#### [YOUR GOAL]
Look below for the line containing "Given: Click the RPGG site logo"; from there, print each line exactly up to and including the line containing "You are a computer-use agent. Screen", and stop.

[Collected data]

━━━━━━━━

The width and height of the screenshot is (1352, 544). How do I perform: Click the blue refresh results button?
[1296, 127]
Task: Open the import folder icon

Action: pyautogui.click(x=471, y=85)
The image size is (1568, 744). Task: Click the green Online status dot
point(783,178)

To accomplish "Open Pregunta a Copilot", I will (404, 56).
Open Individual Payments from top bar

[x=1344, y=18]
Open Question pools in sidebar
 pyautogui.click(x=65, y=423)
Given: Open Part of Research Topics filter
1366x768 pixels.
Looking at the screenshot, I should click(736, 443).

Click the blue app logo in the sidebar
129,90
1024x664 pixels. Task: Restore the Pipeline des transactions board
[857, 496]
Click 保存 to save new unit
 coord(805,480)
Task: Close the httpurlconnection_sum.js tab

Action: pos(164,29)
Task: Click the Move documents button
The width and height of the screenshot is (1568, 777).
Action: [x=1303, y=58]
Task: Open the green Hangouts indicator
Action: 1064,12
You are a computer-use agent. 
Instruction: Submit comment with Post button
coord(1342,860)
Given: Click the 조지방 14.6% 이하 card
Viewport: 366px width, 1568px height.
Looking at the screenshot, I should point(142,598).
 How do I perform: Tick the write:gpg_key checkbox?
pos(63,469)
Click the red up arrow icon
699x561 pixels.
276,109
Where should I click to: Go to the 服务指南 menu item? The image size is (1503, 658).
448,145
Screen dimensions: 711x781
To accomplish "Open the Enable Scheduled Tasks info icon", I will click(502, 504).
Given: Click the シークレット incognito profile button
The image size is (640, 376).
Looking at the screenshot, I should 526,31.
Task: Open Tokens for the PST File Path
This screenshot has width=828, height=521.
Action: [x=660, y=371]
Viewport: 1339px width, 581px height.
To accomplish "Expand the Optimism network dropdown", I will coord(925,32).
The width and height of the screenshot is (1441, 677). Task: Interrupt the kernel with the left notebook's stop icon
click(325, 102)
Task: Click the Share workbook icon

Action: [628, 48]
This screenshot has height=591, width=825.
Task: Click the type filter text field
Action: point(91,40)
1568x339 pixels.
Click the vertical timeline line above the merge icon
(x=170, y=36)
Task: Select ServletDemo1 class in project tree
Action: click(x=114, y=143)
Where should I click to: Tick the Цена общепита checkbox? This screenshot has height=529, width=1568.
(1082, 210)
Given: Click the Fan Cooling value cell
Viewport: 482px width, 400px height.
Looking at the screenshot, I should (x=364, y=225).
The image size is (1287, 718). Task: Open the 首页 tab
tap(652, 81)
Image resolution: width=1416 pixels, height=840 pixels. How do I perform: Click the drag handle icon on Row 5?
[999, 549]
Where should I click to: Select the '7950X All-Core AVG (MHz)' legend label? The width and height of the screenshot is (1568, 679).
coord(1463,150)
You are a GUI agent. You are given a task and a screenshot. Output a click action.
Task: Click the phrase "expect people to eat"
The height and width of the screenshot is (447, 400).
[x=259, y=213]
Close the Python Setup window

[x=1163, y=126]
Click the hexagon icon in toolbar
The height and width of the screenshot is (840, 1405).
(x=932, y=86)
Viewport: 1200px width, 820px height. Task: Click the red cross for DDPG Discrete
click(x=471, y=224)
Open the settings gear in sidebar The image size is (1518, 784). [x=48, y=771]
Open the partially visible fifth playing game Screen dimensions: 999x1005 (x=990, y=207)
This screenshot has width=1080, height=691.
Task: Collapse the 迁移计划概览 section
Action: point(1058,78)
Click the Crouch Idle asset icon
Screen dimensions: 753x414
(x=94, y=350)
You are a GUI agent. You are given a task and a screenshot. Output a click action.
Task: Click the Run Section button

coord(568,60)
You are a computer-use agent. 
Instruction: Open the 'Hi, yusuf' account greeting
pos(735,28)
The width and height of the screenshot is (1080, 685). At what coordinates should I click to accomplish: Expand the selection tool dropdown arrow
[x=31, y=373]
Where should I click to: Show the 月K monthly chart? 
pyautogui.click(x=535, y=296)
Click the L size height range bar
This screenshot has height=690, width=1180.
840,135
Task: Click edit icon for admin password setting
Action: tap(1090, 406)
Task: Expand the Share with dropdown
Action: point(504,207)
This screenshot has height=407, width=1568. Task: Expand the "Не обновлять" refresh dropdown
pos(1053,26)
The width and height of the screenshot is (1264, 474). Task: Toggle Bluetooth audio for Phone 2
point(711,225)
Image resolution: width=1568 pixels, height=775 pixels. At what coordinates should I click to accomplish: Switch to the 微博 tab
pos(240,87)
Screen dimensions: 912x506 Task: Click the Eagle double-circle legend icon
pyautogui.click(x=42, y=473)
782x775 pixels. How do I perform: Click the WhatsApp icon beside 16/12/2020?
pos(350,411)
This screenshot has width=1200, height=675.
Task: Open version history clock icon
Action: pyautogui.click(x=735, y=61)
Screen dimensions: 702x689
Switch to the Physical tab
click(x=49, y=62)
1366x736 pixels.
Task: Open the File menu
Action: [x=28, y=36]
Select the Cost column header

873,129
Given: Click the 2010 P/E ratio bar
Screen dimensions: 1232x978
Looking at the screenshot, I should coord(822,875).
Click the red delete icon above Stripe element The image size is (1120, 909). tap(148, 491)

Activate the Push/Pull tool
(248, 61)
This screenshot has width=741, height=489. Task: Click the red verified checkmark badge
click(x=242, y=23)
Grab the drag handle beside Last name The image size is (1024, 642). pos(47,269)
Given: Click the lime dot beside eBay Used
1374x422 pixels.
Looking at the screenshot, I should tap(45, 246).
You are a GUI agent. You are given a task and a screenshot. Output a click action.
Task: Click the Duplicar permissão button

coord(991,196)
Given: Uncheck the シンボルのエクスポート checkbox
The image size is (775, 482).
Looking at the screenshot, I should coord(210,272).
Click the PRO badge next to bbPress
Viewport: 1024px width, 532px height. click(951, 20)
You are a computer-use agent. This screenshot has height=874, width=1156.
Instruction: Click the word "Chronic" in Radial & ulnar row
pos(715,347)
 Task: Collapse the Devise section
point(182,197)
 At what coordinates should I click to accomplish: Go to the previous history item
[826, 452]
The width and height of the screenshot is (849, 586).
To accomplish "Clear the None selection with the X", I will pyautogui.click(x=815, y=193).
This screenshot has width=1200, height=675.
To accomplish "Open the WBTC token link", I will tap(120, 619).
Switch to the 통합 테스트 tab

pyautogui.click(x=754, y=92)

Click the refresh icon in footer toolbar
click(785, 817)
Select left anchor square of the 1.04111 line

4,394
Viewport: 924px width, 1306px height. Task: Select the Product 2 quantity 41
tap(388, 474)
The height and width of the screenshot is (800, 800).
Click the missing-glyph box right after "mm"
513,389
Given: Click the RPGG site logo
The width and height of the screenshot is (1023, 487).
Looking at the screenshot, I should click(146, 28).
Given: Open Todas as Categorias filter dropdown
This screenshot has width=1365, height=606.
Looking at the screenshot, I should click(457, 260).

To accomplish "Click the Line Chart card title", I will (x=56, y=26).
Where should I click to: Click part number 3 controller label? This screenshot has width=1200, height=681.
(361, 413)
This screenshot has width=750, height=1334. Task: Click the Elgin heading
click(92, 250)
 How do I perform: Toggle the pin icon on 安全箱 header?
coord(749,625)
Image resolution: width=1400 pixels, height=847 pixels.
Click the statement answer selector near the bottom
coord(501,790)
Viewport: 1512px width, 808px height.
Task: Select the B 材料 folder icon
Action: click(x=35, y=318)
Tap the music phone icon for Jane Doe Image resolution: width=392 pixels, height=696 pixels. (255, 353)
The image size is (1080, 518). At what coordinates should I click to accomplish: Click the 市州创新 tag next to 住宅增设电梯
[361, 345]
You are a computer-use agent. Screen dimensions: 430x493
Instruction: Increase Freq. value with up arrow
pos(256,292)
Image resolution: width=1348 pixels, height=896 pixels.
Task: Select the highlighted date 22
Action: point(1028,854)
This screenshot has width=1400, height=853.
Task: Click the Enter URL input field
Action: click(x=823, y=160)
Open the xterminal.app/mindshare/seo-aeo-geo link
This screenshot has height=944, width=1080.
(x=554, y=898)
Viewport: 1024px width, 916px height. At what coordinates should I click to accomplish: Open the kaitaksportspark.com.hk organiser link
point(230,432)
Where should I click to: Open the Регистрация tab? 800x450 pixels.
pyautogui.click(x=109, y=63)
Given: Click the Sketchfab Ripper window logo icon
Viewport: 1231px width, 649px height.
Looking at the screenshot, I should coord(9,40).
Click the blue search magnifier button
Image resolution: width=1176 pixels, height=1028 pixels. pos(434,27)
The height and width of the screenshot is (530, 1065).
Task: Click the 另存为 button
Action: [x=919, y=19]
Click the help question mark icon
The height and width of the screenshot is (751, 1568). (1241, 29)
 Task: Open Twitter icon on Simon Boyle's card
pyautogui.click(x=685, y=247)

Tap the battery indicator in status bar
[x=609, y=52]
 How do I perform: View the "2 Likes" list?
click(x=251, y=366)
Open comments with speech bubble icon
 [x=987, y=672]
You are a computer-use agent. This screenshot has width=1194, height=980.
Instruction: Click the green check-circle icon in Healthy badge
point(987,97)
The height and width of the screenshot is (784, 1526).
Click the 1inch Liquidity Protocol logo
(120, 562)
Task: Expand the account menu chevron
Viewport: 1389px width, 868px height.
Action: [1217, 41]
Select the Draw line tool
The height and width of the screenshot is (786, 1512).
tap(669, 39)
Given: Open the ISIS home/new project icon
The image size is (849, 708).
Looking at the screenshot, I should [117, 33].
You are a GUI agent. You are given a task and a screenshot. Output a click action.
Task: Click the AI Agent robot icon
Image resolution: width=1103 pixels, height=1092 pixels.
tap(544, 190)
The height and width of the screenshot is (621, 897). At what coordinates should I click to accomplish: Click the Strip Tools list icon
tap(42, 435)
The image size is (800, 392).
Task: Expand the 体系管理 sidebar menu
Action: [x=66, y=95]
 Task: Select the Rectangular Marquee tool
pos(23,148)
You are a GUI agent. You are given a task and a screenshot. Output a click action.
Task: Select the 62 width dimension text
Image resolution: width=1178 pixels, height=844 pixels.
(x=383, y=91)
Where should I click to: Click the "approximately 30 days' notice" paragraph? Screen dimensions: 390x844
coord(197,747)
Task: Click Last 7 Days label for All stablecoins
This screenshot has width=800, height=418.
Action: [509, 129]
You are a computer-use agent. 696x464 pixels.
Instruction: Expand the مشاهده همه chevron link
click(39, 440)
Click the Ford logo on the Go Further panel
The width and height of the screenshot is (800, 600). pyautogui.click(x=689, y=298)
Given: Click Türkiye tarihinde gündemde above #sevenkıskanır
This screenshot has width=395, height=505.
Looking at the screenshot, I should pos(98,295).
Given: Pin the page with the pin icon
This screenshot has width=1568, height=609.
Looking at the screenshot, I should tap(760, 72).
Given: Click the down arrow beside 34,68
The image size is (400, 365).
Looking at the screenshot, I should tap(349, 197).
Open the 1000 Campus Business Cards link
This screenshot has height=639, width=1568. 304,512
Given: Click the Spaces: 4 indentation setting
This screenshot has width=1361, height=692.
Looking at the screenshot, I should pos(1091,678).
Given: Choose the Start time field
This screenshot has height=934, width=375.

━━━━━━━━

#### [TASK OUTPUT]
Given: Click the RPGG site logo
The width and height of the screenshot is (1023, 487).
Looking at the screenshot, I should click(146, 28).
Given: Open Todas as Categorias filter dropdown
This screenshot has width=1365, height=606.
Looking at the screenshot, I should click(457, 260).

To accomplish "Click the Line Chart card title", I will (x=56, y=26).
Where should I click to: Click part number 3 controller label? This screenshot has width=1200, height=681.
(361, 413)
This screenshot has width=750, height=1334. Task: Click the Elgin heading
click(92, 250)
 How do I perform: Toggle the pin icon on 安全箱 header?
coord(749,625)
Image resolution: width=1400 pixels, height=847 pixels.
Click the statement answer selector near the bottom
coord(501,790)
Viewport: 1512px width, 808px height.
Task: Select the B 材料 folder icon
Action: click(x=35, y=318)
Tap the music phone icon for Jane Doe Image resolution: width=392 pixels, height=696 pixels. (255, 353)
The image size is (1080, 518). At what coordinates should I click to accomplish: Click the 市州创新 tag next to 住宅增设电梯
[361, 345]
You are a computer-use agent. Screen dimensions: 430x493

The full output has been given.